Friday, July 16, 2010

"Call him 'Ed'"

Where was I a year ago today? At work, with my phone ringer on, running back and forth from the washroom as I tried to keep it together; my Grandpa had been in an accident and the outlook was grim - severe burns; I won't go into the details.

That man was stubborn as all hell and EVERY time the doctors told us to say our good-byes and prepare for the worst, he pulled through. We had a terrifying summer of being told that each operation would be the last because his heart was too weak, or he was too old, that he couldn't take it, and he proved them wrong.

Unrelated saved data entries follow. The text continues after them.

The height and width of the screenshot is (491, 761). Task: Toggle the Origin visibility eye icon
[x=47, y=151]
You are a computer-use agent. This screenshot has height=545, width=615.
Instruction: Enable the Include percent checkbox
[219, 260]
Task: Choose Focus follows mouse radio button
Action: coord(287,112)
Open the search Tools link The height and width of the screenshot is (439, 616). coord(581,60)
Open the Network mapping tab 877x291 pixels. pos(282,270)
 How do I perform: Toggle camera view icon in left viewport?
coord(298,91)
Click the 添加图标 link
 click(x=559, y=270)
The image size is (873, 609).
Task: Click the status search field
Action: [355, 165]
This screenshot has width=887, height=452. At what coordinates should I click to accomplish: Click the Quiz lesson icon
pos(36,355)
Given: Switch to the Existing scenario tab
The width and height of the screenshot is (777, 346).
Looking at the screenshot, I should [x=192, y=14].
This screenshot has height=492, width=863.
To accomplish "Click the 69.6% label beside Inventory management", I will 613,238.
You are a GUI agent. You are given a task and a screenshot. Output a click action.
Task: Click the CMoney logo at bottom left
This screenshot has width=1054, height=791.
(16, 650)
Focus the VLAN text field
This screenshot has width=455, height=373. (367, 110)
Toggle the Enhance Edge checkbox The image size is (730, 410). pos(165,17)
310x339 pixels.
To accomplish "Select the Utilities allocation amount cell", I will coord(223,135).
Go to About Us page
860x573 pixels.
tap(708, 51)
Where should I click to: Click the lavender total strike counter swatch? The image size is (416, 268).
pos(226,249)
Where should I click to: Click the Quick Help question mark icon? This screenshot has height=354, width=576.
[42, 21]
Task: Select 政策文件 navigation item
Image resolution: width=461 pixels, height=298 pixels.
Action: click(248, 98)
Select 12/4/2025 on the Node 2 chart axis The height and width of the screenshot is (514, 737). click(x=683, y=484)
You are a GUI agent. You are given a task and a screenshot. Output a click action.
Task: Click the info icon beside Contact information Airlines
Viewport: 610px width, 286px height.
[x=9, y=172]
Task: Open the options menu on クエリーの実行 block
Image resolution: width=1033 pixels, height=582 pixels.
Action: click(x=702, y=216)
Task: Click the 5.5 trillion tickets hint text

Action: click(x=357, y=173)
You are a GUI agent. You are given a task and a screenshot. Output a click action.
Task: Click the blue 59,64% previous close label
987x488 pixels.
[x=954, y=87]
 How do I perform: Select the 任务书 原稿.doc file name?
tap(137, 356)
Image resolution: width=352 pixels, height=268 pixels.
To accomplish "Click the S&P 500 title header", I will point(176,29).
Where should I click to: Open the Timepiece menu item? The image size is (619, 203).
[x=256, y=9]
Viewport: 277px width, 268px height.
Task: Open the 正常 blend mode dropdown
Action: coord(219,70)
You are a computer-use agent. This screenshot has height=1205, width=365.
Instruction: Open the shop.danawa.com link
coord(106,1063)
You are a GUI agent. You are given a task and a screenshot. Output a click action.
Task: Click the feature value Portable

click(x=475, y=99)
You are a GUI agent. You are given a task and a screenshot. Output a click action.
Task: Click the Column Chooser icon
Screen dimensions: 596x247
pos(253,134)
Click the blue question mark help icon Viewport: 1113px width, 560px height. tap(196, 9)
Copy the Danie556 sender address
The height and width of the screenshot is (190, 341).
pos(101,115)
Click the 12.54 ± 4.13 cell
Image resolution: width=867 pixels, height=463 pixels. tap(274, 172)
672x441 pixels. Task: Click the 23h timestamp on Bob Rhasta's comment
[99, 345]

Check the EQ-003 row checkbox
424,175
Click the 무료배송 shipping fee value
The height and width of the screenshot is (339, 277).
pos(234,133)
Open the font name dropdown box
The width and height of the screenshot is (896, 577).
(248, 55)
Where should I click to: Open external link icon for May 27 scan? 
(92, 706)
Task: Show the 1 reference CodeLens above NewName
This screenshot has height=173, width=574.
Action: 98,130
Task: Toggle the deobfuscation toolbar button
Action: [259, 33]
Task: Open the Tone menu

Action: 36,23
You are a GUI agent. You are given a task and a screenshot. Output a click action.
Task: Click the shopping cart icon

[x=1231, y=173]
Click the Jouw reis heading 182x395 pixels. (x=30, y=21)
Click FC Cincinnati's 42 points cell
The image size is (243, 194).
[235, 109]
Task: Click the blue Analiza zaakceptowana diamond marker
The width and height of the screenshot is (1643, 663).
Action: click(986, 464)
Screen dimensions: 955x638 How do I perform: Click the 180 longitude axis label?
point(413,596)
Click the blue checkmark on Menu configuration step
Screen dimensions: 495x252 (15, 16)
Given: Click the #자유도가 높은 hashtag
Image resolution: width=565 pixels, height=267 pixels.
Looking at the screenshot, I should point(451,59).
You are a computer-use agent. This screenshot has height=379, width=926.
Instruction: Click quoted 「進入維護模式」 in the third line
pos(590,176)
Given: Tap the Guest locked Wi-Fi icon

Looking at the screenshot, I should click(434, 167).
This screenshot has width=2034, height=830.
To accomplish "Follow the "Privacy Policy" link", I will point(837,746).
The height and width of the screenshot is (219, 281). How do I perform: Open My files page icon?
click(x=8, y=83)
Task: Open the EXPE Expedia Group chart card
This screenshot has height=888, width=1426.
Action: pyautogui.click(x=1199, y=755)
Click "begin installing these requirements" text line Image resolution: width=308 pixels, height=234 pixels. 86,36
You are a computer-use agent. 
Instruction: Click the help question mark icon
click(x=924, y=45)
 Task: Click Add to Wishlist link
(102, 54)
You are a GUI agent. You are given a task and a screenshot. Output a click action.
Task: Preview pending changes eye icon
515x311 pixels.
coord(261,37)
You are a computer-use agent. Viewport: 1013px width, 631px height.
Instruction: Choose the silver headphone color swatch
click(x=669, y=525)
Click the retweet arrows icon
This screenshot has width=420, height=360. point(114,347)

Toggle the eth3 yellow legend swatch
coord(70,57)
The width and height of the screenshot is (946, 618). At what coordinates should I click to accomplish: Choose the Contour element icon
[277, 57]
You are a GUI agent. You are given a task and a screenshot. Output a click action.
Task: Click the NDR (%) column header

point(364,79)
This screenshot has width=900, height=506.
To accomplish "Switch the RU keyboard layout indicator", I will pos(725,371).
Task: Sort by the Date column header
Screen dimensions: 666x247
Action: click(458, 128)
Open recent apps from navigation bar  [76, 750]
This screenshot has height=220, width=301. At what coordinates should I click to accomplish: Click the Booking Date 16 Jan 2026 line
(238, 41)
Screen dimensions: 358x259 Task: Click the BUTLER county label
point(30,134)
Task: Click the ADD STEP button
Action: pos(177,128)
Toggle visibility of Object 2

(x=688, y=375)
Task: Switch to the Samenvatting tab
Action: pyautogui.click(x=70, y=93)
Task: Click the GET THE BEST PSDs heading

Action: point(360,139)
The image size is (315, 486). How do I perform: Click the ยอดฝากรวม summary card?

In his home town, the nurses called him 'the miracle' - and that stubborn, eccentric, bullshitting 'miracle', I am happy to call my 'Grandpa'.

Sunday will mark 7 months since his passing; this is part of my journal entry from shortly after his death:

...I miss you. I'm sorry I never knew you better and that it took me too long to realize how incredible and fascinating you were. Looking back, you were an amazing Grandpa and I am so sorry for ever taking what time we had forgranted. You were so strong and stubborn. I am so glad I inherited even a little of that...

It's been 7 months and it's only easier when I don't let thoughts linger. There are still times when I flip open my phone, see the display picture of my Grandpa and one of the pigs he raised (below), and tear up.

His passing will always hurt and remind me of the immediacy of our mortality, the impermanence of everything, and the brevity of our time here.